* Data supplied *
══════════════════════════════
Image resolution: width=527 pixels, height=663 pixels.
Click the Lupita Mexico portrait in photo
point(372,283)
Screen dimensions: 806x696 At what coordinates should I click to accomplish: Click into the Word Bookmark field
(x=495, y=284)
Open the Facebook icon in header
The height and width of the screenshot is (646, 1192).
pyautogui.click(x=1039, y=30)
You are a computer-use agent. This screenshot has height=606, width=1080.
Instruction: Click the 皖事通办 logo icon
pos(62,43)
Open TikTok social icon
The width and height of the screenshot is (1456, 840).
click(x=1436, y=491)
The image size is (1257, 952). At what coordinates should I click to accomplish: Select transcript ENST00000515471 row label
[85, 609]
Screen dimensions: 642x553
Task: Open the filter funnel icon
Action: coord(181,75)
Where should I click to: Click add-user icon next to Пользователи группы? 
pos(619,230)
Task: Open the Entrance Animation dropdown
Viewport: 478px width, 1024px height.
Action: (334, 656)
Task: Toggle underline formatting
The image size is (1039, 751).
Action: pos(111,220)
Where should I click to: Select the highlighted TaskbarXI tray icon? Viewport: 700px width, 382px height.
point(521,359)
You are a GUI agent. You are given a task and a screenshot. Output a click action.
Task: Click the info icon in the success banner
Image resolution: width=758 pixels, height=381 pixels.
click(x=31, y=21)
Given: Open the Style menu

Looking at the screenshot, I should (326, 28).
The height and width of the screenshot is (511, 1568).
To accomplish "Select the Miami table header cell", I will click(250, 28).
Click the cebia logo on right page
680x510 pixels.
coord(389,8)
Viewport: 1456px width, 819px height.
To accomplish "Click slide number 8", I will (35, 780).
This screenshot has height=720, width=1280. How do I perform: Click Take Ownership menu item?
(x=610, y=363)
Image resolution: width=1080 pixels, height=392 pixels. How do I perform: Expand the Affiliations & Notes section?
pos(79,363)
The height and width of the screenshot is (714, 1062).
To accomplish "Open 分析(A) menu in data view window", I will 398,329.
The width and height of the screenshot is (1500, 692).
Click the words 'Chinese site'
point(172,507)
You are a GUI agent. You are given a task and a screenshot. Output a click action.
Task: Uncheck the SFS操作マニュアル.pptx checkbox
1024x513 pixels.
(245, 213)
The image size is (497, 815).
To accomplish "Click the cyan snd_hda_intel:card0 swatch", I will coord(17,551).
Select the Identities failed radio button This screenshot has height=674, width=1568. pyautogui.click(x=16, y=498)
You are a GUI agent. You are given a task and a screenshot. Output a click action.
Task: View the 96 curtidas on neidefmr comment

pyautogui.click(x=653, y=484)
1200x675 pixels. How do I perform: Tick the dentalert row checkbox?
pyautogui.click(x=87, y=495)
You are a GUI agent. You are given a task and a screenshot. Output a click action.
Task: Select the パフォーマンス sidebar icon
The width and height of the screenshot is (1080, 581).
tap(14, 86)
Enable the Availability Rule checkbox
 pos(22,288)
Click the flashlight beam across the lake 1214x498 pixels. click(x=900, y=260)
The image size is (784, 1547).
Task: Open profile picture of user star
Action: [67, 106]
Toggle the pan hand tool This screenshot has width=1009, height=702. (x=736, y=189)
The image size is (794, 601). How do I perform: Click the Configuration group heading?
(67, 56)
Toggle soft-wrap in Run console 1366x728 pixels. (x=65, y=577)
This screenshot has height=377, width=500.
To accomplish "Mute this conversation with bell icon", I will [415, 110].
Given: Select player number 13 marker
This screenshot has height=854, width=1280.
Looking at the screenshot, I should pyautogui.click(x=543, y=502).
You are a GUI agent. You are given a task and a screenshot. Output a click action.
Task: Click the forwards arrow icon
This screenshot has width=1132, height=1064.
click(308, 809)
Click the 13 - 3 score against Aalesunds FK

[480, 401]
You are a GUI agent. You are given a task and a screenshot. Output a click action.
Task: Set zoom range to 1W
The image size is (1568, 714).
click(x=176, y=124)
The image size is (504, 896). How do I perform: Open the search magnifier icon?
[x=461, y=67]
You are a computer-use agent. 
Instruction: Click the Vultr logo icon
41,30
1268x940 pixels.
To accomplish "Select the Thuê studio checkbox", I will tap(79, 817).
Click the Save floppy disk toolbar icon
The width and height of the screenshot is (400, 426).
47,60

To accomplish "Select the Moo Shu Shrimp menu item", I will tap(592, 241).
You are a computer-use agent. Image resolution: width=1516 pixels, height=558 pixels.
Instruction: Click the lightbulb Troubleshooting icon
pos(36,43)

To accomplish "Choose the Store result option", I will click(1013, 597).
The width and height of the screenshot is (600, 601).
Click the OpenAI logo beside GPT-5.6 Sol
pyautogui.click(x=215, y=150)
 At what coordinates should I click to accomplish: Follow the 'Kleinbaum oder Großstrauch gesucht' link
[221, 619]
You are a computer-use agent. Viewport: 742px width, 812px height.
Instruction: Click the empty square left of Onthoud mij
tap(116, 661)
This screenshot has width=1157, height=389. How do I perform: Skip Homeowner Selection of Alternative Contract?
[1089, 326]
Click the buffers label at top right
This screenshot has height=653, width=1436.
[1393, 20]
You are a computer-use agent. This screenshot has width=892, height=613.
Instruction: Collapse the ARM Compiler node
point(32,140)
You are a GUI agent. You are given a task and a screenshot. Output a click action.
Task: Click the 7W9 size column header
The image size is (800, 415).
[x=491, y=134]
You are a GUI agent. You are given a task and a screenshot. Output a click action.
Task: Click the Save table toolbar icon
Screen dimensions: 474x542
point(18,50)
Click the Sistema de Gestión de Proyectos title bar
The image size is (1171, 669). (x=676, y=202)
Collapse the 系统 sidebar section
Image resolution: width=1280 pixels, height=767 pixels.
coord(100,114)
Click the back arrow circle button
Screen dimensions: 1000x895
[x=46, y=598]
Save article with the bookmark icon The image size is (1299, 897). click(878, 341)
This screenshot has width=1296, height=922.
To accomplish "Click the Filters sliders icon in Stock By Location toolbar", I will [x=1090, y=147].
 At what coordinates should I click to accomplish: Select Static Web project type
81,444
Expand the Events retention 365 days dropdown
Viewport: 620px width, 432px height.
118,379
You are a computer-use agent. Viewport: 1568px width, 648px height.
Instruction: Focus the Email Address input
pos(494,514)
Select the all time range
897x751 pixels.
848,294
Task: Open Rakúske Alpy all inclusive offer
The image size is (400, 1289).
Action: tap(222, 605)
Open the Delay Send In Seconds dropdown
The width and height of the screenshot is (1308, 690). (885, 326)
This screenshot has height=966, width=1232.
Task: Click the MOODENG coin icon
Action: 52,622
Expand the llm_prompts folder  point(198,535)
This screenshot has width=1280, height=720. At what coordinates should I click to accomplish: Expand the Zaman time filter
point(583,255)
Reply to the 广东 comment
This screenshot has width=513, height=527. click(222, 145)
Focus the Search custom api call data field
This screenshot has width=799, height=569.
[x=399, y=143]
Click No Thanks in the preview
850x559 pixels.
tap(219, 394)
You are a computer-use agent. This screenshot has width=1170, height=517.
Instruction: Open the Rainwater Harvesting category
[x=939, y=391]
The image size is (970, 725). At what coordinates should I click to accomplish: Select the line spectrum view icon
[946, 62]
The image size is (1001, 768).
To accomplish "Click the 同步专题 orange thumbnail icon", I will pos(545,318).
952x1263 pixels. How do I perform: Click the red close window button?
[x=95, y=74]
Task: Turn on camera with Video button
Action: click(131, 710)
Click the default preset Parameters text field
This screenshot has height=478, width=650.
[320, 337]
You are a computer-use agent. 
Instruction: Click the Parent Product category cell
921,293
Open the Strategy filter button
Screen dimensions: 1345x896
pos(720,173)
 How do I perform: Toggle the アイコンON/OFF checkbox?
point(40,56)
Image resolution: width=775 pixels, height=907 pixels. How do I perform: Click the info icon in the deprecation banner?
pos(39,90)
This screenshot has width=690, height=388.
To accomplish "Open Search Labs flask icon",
══════════════════════════════
* What you will do *
Repeat every line of the data word for word until you have repeated the line that contains "The height and width of the screenshot is (511, 1568).", which is the last one to include.

* Result for this exercise *
Image resolution: width=527 pixels, height=663 pixels.
Click the Lupita Mexico portrait in photo
point(372,283)
Screen dimensions: 806x696 At what coordinates should I click to accomplish: Click into the Word Bookmark field
(x=495, y=284)
Open the Facebook icon in header
The height and width of the screenshot is (646, 1192).
pyautogui.click(x=1039, y=30)
You are a computer-use agent. This screenshot has height=606, width=1080.
Instruction: Click the 皖事通办 logo icon
pos(62,43)
Open TikTok social icon
The width and height of the screenshot is (1456, 840).
click(x=1436, y=491)
The image size is (1257, 952). At what coordinates should I click to accomplish: Select transcript ENST00000515471 row label
[85, 609]
Screen dimensions: 642x553
Task: Open the filter funnel icon
Action: coord(181,75)
Where should I click to: Click add-user icon next to Пользователи группы? 
pos(619,230)
Task: Open the Entrance Animation dropdown
Viewport: 478px width, 1024px height.
Action: (334, 656)
Task: Toggle underline formatting
The image size is (1039, 751).
Action: pos(111,220)
Where should I click to: Select the highlighted TaskbarXI tray icon? Viewport: 700px width, 382px height.
point(521,359)
You are a GUI agent. You are given a task and a screenshot. Output a click action.
Task: Click the info icon in the success banner
Image resolution: width=758 pixels, height=381 pixels.
click(x=31, y=21)
Given: Open the Style menu

Looking at the screenshot, I should (326, 28).
The height and width of the screenshot is (511, 1568).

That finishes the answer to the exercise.